Menurut dia, perselisihan ini akibat warga setempat tersinggung atas tindakan penganut Syiah ketika berlangsung salat Jumat pada 20 Januari lalu. Saat khotib khotbah, semua penganut Syiah meninggalkan masjid. Jemaah lain kaget. Warga menilai kepergian warga Syiah itu dipicu isi khotbah Jumat. Karena ingin kejelasan, sejumlah warga mendatangi penganut ajaran Syiah. “Warga merasa tersinggung mau melakukan konfrontasi dengan tujuan menanyakan dulu,” ujar Enjang.

Namun kedatangan warga ini dianggap sebagai ancaman oleh panganut Syiah. Mereka langsung mendatangi Kantor Kepolisian Sektor Cikajang untuk meminta perlindungan. Karena takut terjadi pertikaian yang lebih besar, warga Syiah pun diboyong ke Markas Kepolisian Resort Garut.

Untuk meredam pertikaian ini, lanjut Enjang, pihaknya telah berupaya melakukan mediasi dengan warga. Bahkan dialog pun digelar antara warga dan jajaran musyawah pimpinan kecamatan hingga Jumat dini hari tadi. “Hasilnya belum 100 persen tapi sudah ada kesepakatan untuk menjaga Garut kondusif, seluruh warga Syiah sudah kami kembalikan ke rumah masing-masing tadi pagi,” ujar Enjang.
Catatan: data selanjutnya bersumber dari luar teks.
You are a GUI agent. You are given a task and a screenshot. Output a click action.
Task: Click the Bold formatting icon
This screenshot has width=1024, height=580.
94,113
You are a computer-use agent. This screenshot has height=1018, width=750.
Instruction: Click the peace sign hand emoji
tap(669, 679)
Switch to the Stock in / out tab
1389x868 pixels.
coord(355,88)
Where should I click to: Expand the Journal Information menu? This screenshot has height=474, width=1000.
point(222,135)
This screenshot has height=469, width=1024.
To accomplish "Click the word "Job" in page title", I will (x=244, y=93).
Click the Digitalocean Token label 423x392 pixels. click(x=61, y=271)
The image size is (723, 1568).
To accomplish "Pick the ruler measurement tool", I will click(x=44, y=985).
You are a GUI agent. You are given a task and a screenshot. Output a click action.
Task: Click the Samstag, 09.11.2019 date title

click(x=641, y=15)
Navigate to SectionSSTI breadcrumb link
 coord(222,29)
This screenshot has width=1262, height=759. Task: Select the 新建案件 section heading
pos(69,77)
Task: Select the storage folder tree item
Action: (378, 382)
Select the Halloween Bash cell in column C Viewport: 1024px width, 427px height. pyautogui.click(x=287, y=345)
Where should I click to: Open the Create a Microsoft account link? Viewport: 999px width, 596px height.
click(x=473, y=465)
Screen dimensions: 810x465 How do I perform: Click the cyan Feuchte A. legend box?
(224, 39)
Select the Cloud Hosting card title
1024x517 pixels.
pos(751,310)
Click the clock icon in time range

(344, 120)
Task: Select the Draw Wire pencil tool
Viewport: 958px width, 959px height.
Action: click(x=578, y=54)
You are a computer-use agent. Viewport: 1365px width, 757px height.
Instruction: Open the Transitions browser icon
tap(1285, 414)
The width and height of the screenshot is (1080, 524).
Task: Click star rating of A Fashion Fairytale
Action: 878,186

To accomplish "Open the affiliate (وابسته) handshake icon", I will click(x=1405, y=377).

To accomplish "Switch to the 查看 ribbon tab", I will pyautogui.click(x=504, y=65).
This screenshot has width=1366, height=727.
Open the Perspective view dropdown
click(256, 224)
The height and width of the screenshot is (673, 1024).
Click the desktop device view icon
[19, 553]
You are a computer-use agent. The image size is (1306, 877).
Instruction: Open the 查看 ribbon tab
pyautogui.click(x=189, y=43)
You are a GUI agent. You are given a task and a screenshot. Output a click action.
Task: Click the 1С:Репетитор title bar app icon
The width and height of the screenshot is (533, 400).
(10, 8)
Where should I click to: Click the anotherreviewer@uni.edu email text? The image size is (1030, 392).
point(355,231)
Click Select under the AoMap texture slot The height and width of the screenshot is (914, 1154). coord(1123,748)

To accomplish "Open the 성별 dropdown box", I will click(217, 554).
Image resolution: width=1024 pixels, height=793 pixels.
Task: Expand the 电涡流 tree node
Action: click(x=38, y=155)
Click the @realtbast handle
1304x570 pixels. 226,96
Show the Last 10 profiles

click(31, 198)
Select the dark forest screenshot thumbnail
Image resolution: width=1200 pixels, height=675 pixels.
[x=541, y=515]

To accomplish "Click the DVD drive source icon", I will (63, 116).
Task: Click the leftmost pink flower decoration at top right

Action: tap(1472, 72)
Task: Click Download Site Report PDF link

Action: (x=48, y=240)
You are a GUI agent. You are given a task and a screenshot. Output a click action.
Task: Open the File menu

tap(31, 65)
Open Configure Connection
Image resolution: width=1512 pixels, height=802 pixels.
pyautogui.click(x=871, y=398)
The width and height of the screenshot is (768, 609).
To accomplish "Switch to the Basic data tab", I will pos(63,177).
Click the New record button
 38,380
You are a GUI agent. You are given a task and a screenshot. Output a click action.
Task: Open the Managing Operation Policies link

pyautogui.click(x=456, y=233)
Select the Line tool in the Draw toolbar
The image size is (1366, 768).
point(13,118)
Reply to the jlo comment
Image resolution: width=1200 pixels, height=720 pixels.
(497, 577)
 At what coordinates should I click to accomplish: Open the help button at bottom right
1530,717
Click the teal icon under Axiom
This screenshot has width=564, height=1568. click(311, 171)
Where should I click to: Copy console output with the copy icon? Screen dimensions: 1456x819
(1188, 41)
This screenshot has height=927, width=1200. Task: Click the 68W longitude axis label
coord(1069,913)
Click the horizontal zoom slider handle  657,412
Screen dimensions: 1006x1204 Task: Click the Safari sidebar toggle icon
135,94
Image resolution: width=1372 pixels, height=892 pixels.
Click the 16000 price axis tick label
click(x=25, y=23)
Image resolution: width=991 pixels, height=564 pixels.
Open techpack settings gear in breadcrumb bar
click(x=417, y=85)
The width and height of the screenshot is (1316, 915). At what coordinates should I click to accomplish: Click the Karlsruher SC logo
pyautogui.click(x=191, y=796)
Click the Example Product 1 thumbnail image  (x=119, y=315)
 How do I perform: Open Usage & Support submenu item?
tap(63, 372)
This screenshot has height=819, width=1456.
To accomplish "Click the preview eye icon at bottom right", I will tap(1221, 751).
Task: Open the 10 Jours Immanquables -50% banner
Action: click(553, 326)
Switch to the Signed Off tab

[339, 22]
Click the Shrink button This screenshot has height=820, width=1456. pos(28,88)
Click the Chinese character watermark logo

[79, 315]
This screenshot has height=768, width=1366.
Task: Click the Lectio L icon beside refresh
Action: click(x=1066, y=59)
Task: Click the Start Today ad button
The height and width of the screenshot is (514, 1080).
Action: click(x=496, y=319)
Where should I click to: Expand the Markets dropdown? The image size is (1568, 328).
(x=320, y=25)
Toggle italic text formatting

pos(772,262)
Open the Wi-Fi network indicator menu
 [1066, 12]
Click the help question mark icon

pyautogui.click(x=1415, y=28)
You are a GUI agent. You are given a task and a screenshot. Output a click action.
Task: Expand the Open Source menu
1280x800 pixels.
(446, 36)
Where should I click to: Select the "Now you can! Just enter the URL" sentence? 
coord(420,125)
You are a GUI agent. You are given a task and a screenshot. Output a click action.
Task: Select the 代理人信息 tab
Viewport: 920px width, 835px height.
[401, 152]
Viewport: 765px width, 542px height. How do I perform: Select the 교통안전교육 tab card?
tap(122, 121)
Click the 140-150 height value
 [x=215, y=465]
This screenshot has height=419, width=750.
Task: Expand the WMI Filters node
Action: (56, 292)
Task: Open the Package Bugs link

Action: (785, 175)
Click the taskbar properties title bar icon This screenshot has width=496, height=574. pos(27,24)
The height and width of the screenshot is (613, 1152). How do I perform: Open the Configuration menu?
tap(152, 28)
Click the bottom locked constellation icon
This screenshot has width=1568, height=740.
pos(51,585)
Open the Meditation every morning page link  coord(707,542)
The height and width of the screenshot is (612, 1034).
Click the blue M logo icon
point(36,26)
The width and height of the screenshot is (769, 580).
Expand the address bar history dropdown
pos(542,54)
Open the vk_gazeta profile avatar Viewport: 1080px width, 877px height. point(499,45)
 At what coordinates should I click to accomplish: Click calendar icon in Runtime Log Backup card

Perselisihan warga Syiah ini bukan yang pertama kali terjadi. Berdasarkan informasi yang dihimpun Tempo, dalam tiga tahun terakhir ini telah terjadi dua kali perselisihan antara penganut Syiah dan warga setempat. Pemicunya diduga karena berbeda pandangan dalam memahami ajaran Islam. SIGIT ZULMIR
(sumber : http://www.tempo.co/read/news/2012/01/27/178380060/Diusir-Warga-Garut-Polisi-Lindungi-Penganut-Syiah)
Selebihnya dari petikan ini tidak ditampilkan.